%%

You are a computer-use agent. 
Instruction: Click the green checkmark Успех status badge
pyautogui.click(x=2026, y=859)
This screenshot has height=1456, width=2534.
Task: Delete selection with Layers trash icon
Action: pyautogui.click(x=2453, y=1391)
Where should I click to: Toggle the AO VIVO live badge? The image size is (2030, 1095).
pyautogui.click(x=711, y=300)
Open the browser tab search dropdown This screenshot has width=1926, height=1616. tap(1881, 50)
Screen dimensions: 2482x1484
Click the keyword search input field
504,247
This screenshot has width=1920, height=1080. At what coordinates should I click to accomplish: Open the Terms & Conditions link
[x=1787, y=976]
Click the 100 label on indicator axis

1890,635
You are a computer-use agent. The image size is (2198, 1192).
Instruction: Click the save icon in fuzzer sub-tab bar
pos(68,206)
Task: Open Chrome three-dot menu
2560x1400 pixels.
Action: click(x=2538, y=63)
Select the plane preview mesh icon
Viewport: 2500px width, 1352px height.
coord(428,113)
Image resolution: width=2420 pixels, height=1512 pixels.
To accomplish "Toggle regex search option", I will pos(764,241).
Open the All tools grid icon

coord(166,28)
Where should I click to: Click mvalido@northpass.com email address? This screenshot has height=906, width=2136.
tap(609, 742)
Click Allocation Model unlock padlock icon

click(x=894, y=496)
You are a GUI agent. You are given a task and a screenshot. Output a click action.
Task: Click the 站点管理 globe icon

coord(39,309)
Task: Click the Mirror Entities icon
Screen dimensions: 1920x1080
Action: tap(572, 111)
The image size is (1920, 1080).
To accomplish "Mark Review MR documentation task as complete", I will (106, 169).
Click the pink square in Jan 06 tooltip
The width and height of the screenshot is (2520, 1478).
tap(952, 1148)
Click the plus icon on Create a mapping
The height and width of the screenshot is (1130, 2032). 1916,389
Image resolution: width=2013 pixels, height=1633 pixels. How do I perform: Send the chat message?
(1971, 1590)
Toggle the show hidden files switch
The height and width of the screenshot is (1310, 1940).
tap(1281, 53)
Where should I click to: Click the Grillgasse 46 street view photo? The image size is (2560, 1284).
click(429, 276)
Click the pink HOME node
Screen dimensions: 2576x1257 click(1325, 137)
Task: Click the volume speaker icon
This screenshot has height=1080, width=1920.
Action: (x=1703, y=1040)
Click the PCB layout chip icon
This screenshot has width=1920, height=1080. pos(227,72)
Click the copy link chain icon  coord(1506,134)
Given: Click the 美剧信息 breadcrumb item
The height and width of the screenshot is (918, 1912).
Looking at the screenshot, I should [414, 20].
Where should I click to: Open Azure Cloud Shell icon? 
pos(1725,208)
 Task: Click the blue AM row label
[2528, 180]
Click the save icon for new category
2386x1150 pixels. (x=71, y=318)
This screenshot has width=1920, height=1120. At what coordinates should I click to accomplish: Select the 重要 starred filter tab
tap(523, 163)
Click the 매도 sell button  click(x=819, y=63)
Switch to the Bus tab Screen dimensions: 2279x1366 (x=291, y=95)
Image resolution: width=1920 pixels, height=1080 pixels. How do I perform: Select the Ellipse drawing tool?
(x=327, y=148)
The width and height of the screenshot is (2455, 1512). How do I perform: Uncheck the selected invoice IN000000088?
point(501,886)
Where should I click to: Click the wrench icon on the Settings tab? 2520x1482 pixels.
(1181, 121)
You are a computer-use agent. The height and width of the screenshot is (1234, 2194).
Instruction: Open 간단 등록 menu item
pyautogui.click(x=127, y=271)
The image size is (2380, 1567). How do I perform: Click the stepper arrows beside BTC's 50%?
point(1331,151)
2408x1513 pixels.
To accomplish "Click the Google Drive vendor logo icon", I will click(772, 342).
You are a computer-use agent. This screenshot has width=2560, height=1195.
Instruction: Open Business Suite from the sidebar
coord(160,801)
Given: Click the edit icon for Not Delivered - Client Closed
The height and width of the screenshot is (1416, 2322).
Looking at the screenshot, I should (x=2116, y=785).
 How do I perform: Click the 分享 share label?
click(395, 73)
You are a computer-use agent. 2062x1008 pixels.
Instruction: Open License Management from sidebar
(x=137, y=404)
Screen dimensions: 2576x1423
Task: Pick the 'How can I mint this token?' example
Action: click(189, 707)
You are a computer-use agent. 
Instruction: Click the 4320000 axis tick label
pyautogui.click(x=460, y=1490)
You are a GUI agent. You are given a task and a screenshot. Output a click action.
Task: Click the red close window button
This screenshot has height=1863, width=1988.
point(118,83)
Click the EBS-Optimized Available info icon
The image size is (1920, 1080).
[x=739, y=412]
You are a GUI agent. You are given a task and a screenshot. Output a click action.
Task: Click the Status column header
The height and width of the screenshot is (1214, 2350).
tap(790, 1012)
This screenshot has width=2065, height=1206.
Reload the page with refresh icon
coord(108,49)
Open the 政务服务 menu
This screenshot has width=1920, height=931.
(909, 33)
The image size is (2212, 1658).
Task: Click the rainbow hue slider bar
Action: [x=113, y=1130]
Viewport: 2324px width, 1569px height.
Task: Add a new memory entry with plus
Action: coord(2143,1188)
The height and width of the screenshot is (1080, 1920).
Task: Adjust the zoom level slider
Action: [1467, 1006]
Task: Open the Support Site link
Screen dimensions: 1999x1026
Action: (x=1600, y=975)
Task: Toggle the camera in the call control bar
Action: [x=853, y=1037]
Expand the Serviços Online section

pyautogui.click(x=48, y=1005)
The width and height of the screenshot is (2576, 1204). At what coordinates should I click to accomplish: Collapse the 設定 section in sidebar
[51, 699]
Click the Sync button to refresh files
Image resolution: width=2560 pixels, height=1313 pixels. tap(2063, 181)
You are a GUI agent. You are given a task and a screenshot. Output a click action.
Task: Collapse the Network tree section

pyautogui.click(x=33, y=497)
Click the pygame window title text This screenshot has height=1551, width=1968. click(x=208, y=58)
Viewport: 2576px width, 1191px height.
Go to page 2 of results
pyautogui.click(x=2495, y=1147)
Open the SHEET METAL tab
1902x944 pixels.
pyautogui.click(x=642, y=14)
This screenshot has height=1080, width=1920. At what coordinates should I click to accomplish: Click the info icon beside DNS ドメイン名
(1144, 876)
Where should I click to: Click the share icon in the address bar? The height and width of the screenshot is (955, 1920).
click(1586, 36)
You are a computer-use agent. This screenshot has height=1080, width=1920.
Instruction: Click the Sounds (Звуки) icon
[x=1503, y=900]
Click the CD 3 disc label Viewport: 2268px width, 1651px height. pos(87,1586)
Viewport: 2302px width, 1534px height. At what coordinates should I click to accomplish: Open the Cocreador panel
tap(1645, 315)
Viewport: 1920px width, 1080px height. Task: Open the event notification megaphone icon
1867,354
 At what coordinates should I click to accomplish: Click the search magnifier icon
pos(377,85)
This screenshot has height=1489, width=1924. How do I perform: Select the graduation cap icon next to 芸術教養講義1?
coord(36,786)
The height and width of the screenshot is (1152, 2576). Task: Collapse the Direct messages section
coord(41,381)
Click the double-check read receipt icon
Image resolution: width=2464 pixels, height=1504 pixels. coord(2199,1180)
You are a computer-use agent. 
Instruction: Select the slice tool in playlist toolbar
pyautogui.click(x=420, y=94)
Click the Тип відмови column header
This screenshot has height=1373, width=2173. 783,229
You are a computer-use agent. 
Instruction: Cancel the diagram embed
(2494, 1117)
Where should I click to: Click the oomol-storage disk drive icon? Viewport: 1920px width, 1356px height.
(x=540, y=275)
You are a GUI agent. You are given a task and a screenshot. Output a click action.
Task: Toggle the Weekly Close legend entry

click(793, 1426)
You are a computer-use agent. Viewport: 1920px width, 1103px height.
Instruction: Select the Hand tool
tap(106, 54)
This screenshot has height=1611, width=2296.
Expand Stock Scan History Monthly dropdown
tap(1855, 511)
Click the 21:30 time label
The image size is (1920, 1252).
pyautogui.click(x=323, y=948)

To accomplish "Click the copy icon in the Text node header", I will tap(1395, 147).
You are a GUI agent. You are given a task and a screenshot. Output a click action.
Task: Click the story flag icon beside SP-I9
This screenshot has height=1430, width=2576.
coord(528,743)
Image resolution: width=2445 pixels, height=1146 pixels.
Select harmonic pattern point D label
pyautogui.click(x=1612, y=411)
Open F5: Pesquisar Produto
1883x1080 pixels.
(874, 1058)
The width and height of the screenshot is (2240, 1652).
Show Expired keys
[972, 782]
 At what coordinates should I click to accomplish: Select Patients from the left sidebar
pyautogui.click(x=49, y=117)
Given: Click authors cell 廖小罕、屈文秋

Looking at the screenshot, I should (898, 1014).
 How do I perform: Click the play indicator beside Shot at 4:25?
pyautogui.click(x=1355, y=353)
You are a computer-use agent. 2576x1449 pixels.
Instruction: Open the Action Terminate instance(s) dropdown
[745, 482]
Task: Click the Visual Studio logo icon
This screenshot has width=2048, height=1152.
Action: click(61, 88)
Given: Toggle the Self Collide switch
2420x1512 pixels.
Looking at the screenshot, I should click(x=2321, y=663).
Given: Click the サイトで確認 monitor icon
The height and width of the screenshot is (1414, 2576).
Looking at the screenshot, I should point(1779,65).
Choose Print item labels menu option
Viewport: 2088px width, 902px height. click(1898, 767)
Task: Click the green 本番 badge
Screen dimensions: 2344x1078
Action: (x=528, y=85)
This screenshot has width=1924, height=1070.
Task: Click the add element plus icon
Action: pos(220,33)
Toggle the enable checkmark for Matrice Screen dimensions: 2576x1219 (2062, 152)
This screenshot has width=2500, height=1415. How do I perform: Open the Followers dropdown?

%%

YOUR ASSIGNMENT
Starting with the first line of the entries, transcribe every line up to and including the one with "Open the browser".

YOUR SOLUTION
You are a computer-use agent. 
Instruction: Click the green checkmark Успех status badge
pyautogui.click(x=2026, y=859)
This screenshot has height=1456, width=2534.
Task: Delete selection with Layers trash icon
Action: pyautogui.click(x=2453, y=1391)
Where should I click to: Toggle the AO VIVO live badge? The image size is (2030, 1095).
pyautogui.click(x=711, y=300)
Open the browser tab search dropdown This screenshot has width=1926, height=1616. tap(1881, 50)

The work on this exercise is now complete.